Return exactly the listing's lines, from its first line to the line holding "Screen dimensions: 649x489", ends included.

○ ○ ○ ○ ○ ○ ○

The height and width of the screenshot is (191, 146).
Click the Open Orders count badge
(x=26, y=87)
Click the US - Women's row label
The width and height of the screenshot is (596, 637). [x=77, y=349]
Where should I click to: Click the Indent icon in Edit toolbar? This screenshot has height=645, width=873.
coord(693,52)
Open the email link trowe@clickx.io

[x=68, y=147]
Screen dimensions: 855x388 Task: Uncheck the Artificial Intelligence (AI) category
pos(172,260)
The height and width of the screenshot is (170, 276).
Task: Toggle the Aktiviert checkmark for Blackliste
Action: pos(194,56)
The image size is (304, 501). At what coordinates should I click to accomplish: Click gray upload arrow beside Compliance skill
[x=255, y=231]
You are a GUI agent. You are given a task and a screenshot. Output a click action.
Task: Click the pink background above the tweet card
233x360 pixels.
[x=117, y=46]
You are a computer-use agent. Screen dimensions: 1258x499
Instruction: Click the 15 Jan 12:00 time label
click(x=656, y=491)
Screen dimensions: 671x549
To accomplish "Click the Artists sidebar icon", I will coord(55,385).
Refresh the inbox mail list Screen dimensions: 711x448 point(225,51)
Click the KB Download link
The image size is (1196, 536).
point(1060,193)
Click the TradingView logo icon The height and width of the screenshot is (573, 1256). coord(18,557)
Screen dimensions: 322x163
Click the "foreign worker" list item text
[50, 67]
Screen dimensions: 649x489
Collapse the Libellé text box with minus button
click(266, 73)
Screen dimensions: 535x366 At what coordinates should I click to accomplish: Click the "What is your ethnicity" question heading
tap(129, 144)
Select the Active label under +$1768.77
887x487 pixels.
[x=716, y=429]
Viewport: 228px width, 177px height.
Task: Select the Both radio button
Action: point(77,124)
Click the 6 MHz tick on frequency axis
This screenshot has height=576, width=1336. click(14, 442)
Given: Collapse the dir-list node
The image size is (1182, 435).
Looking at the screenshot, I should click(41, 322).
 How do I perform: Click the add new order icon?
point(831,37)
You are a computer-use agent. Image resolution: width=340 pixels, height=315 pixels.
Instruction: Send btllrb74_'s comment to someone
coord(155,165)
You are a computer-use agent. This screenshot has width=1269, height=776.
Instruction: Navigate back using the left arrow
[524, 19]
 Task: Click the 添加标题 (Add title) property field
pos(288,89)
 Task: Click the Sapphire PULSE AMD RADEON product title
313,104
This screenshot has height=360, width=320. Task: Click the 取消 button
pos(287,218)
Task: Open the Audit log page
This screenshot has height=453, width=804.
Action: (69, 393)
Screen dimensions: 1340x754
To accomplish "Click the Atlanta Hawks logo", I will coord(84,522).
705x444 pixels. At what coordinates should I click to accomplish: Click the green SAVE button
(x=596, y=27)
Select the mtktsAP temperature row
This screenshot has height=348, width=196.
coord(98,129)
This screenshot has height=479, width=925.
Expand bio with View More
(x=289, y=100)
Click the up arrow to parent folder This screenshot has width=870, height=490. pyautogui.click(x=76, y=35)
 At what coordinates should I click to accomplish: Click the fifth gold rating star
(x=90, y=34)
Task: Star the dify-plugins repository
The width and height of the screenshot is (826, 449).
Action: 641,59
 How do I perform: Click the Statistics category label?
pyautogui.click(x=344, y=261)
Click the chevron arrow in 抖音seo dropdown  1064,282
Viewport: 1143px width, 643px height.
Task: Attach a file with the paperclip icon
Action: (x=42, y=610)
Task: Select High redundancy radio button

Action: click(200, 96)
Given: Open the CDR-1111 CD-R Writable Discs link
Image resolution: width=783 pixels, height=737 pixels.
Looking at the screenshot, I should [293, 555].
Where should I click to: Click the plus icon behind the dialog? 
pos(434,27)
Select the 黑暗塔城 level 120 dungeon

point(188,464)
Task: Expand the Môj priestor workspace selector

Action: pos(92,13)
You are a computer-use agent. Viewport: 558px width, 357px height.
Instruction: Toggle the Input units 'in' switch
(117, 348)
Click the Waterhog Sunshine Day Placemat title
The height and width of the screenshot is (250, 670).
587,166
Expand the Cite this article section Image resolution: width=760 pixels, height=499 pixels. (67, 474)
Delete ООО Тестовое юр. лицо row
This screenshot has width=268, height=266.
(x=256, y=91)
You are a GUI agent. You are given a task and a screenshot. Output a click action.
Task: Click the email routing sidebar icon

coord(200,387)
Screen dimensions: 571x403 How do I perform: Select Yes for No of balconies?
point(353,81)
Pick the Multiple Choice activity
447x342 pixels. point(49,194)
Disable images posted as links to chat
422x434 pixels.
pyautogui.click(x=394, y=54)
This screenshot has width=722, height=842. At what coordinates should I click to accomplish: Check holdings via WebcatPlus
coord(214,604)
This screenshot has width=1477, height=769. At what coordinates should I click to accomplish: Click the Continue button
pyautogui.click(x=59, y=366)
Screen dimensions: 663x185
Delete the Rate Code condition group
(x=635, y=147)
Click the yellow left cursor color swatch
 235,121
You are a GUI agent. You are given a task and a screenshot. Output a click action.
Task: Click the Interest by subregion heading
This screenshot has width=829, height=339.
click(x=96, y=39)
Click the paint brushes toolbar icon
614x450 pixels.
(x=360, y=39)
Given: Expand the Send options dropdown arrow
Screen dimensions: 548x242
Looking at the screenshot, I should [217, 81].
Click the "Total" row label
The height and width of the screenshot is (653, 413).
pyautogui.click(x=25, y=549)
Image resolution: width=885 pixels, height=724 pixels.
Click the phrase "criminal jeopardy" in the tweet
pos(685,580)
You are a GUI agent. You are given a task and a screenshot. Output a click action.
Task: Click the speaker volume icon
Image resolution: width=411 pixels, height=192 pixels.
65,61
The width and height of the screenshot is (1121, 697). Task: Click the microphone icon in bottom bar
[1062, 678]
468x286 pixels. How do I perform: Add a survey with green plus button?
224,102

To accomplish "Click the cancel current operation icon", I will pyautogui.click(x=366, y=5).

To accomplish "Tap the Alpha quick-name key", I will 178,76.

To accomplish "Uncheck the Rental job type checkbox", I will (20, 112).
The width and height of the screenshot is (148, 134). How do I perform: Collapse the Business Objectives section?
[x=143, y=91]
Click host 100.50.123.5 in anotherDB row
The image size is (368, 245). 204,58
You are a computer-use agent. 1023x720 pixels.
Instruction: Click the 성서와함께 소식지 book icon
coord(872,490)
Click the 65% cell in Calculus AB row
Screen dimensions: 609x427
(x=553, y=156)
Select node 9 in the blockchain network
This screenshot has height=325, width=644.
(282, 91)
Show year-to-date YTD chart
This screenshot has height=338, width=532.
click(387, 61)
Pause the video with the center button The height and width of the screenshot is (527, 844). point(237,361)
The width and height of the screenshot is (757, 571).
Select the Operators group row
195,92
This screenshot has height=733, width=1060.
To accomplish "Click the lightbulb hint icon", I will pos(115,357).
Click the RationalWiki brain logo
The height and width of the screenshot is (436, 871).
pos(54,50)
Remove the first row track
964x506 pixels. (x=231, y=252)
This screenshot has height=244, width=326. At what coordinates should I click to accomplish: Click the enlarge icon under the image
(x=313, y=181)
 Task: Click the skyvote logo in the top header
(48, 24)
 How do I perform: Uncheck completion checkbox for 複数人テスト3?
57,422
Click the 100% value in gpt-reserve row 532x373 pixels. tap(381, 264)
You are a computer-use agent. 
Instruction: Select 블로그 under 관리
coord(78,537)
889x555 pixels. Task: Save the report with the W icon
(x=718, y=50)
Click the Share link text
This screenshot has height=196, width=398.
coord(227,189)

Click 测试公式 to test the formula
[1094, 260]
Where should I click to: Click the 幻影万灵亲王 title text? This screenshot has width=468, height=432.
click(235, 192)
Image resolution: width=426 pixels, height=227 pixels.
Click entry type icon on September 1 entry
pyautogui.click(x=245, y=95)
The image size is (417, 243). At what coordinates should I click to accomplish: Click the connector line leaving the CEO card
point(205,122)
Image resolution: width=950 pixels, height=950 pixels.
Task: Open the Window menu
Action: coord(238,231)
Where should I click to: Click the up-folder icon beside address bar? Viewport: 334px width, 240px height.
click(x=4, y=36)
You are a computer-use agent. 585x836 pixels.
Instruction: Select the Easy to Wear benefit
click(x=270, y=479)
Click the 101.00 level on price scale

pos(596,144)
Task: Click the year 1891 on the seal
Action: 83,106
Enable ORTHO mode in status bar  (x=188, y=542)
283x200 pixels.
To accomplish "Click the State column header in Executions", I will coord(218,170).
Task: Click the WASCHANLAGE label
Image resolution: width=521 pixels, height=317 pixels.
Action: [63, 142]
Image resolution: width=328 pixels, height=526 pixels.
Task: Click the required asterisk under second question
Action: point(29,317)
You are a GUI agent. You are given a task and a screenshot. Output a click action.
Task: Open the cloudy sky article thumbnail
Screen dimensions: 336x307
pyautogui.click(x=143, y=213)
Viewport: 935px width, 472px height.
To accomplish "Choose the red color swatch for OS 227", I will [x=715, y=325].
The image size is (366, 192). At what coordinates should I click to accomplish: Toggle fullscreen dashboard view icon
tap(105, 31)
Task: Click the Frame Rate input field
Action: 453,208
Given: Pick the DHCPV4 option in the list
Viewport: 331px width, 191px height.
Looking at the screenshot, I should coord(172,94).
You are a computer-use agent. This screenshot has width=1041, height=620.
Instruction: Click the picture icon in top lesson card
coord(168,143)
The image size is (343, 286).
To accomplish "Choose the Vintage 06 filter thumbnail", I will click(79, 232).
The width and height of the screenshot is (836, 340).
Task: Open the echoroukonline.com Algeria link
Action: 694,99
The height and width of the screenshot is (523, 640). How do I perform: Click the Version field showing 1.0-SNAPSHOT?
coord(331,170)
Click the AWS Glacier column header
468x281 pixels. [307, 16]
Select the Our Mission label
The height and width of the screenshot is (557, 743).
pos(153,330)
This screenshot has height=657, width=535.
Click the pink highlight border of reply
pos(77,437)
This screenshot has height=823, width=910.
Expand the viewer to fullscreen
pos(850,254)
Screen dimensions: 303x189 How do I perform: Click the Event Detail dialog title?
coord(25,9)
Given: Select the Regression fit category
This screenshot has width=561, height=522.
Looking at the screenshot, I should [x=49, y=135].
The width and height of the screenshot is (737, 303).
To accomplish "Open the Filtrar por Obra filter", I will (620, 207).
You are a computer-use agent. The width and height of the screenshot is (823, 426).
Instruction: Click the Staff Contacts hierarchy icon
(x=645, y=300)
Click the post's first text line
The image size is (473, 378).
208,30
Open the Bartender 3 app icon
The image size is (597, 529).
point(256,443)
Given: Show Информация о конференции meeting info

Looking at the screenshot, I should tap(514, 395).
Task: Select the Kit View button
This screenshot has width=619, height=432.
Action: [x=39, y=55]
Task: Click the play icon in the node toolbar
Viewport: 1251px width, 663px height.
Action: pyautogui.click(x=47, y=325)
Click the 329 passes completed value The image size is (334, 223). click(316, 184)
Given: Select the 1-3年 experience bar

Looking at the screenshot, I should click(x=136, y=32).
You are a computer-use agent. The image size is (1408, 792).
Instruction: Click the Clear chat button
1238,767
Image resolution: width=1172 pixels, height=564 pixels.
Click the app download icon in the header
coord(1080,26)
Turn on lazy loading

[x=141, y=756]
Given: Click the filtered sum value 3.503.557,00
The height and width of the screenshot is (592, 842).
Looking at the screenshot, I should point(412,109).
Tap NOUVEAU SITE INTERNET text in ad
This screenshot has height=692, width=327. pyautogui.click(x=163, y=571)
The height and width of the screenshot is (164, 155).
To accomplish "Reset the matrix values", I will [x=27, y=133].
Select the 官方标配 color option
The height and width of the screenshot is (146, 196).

○ ○ ○ ○ ○ ○ ○

- Exercise response -
The height and width of the screenshot is (191, 146).
Click the Open Orders count badge
(x=26, y=87)
Click the US - Women's row label
The width and height of the screenshot is (596, 637). [x=77, y=349]
Where should I click to: Click the Indent icon in Edit toolbar? This screenshot has height=645, width=873.
coord(693,52)
Open the email link trowe@clickx.io

[x=68, y=147]
Screen dimensions: 855x388 Task: Uncheck the Artificial Intelligence (AI) category
pos(172,260)
The height and width of the screenshot is (170, 276).
Task: Toggle the Aktiviert checkmark for Blackliste
Action: pos(194,56)
The image size is (304, 501). At what coordinates should I click to accomplish: Click gray upload arrow beside Compliance skill
[x=255, y=231]
You are a GUI agent. You are given a task and a screenshot. Output a click action.
Task: Click the pink background above the tweet card
233x360 pixels.
[x=117, y=46]
You are a computer-use agent. Screen dimensions: 1258x499
Instruction: Click the 15 Jan 12:00 time label
click(x=656, y=491)
Screen dimensions: 671x549
To accomplish "Click the Artists sidebar icon", I will coord(55,385).
Refresh the inbox mail list Screen dimensions: 711x448 point(225,51)
Click the KB Download link
The image size is (1196, 536).
point(1060,193)
Click the TradingView logo icon The height and width of the screenshot is (573, 1256). coord(18,557)
Screen dimensions: 322x163
Click the "foreign worker" list item text
[50, 67]
Screen dimensions: 649x489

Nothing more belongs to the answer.